Entries excerpted from a collection:
----

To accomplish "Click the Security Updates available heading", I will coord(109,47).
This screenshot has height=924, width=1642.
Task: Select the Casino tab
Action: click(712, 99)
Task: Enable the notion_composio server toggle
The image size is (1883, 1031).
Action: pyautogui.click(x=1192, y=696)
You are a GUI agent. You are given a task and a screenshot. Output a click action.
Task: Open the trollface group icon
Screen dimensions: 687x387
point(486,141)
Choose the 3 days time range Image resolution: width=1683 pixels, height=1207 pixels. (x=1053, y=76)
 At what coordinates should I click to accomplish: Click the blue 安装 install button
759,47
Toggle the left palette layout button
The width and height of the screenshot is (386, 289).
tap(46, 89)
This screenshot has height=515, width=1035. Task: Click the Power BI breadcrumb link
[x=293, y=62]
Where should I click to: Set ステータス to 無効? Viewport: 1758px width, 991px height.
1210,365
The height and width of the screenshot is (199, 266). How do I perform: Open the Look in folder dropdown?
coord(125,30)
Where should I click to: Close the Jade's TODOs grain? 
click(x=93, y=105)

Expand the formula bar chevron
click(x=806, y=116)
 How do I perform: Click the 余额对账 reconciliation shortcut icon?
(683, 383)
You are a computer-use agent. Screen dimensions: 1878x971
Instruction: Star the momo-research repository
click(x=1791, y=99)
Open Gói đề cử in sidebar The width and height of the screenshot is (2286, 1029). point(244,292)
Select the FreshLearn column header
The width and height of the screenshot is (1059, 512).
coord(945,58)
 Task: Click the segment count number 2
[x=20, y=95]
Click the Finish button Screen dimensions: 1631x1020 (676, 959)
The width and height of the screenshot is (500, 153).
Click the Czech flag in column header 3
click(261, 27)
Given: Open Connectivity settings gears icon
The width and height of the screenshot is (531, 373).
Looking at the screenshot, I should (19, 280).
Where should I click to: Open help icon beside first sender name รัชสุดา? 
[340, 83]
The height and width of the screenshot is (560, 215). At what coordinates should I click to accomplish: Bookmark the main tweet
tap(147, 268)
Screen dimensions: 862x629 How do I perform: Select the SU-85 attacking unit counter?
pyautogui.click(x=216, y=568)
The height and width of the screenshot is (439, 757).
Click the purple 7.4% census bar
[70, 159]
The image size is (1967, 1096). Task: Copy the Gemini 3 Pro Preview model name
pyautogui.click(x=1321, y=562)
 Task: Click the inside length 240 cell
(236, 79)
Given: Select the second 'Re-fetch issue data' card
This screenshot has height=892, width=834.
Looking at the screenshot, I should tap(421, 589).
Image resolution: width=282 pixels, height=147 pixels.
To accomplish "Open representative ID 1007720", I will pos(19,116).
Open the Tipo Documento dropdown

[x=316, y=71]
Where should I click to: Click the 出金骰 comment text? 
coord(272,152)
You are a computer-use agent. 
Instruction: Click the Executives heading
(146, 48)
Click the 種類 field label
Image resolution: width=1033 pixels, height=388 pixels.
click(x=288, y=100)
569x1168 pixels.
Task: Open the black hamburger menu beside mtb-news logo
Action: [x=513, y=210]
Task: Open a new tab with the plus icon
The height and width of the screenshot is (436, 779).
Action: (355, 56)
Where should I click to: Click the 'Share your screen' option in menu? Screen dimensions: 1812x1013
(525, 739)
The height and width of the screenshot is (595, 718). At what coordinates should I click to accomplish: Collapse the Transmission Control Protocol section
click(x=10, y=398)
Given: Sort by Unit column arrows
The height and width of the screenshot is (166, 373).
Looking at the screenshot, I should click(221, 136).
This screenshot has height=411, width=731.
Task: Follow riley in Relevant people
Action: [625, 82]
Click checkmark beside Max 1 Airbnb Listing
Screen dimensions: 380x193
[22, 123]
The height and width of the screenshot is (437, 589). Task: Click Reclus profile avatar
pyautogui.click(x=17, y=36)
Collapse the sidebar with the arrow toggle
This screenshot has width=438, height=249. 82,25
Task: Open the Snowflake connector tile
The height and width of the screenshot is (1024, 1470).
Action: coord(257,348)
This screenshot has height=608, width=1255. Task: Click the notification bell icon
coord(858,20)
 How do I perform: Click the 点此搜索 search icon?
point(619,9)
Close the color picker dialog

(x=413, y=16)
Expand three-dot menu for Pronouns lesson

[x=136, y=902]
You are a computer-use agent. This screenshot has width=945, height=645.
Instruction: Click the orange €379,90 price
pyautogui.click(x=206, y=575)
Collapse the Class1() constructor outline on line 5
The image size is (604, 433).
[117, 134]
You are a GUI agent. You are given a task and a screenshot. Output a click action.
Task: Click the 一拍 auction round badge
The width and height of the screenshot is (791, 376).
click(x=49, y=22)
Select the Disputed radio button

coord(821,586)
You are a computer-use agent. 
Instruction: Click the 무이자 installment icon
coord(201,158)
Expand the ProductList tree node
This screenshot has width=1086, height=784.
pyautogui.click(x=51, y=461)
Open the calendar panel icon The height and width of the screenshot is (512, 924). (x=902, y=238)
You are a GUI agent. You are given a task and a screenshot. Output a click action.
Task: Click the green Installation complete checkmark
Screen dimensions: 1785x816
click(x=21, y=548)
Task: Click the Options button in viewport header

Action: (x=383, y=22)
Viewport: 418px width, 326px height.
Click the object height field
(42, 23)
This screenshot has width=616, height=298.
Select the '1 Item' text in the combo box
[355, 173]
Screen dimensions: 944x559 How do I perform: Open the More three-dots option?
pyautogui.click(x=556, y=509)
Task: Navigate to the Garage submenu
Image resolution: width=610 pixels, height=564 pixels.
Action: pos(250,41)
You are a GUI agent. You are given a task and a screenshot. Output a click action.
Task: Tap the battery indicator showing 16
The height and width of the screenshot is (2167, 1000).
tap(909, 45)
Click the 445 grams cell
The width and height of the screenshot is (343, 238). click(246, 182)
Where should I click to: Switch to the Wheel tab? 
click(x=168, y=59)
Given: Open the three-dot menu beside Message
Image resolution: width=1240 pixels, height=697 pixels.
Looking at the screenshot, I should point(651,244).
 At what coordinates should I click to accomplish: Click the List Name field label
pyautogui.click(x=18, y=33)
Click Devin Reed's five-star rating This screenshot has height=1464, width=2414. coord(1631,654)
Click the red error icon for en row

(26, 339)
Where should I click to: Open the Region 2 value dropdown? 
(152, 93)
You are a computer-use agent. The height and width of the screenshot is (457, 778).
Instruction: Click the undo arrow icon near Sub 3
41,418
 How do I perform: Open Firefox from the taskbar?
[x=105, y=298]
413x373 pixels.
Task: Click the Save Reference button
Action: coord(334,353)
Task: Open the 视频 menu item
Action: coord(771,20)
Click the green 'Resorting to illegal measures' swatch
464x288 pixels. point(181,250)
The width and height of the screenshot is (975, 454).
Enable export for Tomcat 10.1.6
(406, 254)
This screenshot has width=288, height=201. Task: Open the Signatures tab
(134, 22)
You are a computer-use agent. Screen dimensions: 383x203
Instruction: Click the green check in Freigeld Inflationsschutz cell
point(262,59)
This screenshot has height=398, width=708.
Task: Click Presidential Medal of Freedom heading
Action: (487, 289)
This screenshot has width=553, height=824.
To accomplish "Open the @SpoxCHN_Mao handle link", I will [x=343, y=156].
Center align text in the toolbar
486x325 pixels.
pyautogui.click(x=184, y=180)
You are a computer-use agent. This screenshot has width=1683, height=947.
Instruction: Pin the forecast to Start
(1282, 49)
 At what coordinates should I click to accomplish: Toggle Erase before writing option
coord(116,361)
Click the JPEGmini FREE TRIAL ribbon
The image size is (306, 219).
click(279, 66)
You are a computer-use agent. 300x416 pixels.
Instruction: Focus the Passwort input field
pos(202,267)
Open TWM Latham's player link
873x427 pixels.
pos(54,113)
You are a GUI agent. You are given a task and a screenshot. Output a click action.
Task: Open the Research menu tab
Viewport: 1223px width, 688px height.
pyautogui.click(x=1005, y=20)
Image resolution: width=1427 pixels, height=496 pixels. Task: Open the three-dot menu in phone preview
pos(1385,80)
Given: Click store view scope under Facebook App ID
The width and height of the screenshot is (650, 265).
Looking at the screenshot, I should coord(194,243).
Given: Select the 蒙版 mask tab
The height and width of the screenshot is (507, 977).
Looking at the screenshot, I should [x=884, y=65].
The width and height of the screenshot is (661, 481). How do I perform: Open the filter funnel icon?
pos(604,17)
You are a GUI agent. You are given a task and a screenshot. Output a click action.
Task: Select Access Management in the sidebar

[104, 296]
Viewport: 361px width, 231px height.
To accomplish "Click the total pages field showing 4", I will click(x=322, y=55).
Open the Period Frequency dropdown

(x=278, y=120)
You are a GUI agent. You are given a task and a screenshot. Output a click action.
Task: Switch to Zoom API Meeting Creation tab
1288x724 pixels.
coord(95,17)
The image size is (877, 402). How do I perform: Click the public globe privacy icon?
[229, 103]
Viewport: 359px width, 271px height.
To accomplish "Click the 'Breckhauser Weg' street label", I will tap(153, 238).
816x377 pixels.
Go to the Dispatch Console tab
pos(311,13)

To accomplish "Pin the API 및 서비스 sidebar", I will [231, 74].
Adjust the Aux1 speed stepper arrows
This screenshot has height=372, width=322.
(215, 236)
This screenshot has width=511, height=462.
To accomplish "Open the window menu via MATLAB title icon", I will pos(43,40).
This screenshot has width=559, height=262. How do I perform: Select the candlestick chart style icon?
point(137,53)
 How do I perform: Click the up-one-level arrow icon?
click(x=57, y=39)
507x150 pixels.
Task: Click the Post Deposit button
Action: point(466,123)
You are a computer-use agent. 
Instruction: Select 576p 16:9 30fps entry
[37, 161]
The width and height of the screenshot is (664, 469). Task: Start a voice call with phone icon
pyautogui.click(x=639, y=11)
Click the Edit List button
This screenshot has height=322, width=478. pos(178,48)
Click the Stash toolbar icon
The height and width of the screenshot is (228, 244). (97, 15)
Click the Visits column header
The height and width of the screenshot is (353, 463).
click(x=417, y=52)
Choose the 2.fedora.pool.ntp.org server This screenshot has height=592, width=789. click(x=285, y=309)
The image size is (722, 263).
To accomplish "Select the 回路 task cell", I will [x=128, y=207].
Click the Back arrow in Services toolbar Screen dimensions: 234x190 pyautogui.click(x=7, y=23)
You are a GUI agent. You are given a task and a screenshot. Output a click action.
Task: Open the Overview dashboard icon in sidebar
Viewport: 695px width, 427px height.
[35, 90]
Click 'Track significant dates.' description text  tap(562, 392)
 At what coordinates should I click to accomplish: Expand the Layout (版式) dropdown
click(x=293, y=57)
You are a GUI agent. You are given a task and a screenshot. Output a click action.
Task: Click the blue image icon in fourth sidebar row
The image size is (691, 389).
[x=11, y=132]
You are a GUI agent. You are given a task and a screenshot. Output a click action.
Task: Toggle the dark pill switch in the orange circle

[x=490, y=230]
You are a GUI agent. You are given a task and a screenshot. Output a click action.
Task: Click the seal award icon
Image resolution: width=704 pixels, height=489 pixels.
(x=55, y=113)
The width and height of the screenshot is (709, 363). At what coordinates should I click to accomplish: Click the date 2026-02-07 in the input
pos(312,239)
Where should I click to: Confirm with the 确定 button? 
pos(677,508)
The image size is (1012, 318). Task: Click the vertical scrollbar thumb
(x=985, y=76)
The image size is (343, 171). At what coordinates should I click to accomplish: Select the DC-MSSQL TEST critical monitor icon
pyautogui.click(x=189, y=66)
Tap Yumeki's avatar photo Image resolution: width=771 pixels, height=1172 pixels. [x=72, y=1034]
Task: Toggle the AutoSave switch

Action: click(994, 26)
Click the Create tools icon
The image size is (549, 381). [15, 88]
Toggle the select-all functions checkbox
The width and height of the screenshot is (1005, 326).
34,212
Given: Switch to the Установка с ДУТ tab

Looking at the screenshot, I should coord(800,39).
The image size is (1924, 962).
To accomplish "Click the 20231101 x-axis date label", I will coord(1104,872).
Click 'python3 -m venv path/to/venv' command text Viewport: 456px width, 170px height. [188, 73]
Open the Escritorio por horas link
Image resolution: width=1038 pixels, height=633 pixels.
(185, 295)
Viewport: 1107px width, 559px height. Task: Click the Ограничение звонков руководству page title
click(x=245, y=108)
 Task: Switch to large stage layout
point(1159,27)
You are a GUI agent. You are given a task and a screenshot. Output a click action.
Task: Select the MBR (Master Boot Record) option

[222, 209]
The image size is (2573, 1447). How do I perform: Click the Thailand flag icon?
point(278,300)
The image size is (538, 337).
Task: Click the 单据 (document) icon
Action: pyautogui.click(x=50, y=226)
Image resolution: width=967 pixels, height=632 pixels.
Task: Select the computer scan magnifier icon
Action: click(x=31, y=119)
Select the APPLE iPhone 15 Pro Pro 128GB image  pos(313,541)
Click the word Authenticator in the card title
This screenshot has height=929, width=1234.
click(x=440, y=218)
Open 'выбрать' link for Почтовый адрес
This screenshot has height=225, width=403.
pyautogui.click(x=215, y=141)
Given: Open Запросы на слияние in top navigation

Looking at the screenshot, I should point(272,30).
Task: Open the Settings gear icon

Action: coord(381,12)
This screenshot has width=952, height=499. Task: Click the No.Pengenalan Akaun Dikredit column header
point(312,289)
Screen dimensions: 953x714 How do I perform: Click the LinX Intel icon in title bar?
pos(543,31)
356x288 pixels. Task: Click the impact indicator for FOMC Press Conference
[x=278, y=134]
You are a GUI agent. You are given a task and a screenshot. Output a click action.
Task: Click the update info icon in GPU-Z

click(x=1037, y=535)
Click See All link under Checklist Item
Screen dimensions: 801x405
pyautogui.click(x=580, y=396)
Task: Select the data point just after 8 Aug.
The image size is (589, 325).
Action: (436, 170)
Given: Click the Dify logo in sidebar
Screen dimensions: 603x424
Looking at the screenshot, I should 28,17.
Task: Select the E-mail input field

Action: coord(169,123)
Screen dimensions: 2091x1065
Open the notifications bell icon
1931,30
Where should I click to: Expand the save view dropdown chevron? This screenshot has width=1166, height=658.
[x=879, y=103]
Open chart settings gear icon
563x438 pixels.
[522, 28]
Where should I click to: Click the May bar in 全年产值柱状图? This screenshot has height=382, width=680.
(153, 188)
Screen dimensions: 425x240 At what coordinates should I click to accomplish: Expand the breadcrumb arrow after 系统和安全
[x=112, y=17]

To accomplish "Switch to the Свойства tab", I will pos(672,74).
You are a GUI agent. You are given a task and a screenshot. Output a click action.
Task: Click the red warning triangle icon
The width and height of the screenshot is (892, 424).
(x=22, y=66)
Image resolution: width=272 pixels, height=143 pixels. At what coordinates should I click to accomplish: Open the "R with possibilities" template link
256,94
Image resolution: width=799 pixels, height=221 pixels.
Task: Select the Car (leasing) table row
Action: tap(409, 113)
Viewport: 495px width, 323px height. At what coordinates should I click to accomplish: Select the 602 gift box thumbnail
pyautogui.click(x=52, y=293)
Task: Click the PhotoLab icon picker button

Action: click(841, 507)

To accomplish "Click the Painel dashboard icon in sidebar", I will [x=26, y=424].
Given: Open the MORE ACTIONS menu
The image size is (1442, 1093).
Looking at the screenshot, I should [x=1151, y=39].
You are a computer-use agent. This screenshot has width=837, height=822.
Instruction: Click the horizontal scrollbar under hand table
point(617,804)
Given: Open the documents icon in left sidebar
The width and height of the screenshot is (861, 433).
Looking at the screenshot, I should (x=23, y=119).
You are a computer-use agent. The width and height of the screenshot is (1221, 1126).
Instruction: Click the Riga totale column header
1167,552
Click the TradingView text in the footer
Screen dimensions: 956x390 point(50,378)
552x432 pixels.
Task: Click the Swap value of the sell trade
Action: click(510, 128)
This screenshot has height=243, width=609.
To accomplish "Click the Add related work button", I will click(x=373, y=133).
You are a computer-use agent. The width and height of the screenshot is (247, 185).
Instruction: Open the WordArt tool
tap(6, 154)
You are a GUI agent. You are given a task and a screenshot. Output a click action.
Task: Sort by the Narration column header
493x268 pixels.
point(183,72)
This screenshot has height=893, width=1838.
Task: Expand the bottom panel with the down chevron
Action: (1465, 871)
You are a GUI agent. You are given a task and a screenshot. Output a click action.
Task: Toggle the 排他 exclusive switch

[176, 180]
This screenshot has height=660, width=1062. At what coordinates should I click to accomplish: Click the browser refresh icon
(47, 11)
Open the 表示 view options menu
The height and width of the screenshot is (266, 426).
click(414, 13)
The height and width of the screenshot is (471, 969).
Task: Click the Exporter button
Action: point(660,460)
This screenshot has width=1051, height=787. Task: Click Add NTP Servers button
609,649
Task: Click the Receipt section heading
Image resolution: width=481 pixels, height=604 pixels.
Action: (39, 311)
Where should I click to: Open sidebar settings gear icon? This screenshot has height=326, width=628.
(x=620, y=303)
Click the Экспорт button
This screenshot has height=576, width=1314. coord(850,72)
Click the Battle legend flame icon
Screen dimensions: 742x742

----

What you are asked to do: Swap "impact indicator" for "impact marker" in the stretch from the line containing "This screenshot has width=952, height=499." through the line containing "pyautogui.click(x=580, y=396)", and write out only those lines with nothing else changed.

Result below:
This screenshot has width=952, height=499. Task: Click the No.Pengenalan Akaun Dikredit column header
point(312,289)
Screen dimensions: 953x714 How do I perform: Click the LinX Intel icon in title bar?
pos(543,31)
356x288 pixels. Task: Click the impact marker for FOMC Press Conference
[x=278, y=134]
You are a GUI agent. You are given a task and a screenshot. Output a click action.
Task: Click the update info icon in GPU-Z

click(x=1037, y=535)
Click See All link under Checklist Item
Screen dimensions: 801x405
pyautogui.click(x=580, y=396)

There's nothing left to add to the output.